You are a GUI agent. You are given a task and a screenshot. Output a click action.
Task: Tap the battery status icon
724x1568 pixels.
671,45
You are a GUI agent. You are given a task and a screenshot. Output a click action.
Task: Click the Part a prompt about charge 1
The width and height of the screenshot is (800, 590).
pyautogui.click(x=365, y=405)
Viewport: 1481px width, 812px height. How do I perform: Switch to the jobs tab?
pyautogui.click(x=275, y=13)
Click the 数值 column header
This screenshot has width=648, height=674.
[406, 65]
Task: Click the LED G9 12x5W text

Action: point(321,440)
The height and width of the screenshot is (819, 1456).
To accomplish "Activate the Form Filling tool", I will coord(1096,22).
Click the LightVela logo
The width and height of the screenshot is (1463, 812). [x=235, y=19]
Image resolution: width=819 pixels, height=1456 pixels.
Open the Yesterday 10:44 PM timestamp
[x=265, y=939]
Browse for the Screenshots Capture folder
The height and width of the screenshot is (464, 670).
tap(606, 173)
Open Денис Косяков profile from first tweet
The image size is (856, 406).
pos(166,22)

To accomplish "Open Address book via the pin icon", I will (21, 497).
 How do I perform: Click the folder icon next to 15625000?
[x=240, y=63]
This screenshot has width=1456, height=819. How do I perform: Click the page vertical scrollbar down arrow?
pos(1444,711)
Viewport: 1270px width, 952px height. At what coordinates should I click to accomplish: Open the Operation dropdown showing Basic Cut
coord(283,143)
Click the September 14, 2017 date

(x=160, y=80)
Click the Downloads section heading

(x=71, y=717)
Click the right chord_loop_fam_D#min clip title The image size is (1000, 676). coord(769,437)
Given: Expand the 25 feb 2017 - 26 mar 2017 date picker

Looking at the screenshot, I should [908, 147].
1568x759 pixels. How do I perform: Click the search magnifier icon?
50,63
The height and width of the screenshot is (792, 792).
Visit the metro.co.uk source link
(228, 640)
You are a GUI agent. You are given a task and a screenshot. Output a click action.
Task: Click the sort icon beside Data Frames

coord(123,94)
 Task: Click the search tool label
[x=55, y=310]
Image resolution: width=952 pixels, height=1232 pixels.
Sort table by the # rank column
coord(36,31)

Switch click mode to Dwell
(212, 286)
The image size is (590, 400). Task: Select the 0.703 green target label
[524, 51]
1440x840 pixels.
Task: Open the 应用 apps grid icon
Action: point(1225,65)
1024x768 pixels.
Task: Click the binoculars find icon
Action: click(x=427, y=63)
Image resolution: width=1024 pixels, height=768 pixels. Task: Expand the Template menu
- - -
*DIRECTION:*
Reproduce all of the material above, swapping every occurrence of "GUI agent" for "screen assistant" and leaving everything else unchanged.

*EXERCISE RESULT:*
You are a screen assistant. You are given a task and a screenshot. Output a click action.
Task: Tap the battery status icon
724x1568 pixels.
671,45
You are a screen assistant. You are given a task and a screenshot. Output a click action.
Task: Click the Part a prompt about charge 1
The width and height of the screenshot is (800, 590).
pyautogui.click(x=365, y=405)
Viewport: 1481px width, 812px height. How do I perform: Switch to the jobs tab?
pyautogui.click(x=275, y=13)
Click the 数值 column header
This screenshot has width=648, height=674.
[406, 65]
Task: Click the LED G9 12x5W text

Action: point(321,440)
The height and width of the screenshot is (819, 1456).
To accomplish "Activate the Form Filling tool", I will coord(1096,22).
Click the LightVela logo
The width and height of the screenshot is (1463, 812). [x=235, y=19]
Image resolution: width=819 pixels, height=1456 pixels.
Open the Yesterday 10:44 PM timestamp
[x=265, y=939]
Browse for the Screenshots Capture folder
The height and width of the screenshot is (464, 670).
tap(606, 173)
Open Денис Косяков profile from first tweet
The image size is (856, 406).
pos(166,22)

To accomplish "Open Address book via the pin icon", I will (21, 497).
 How do I perform: Click the folder icon next to 15625000?
[x=240, y=63]
This screenshot has width=1456, height=819. How do I perform: Click the page vertical scrollbar down arrow?
pos(1444,711)
Viewport: 1270px width, 952px height. At what coordinates should I click to accomplish: Open the Operation dropdown showing Basic Cut
coord(283,143)
Click the September 14, 2017 date

(x=160, y=80)
Click the Downloads section heading

(x=71, y=717)
Click the right chord_loop_fam_D#min clip title The image size is (1000, 676). coord(769,437)
Given: Expand the 25 feb 2017 - 26 mar 2017 date picker

Looking at the screenshot, I should [908, 147].
1568x759 pixels. How do I perform: Click the search magnifier icon?
50,63
The height and width of the screenshot is (792, 792).
Visit the metro.co.uk source link
(228, 640)
You are a screen assistant. You are given a task and a screenshot. Output a click action.
Task: Click the sort icon beside Data Frames

coord(123,94)
 Task: Click the search tool label
[x=55, y=310]
Image resolution: width=952 pixels, height=1232 pixels.
Sort table by the # rank column
coord(36,31)

Switch click mode to Dwell
(212, 286)
The image size is (590, 400). Task: Select the 0.703 green target label
[524, 51]
1440x840 pixels.
Task: Open the 应用 apps grid icon
Action: point(1225,65)
1024x768 pixels.
Task: Click the binoculars find icon
Action: click(x=427, y=63)
Image resolution: width=1024 pixels, height=768 pixels. Task: Expand the Template menu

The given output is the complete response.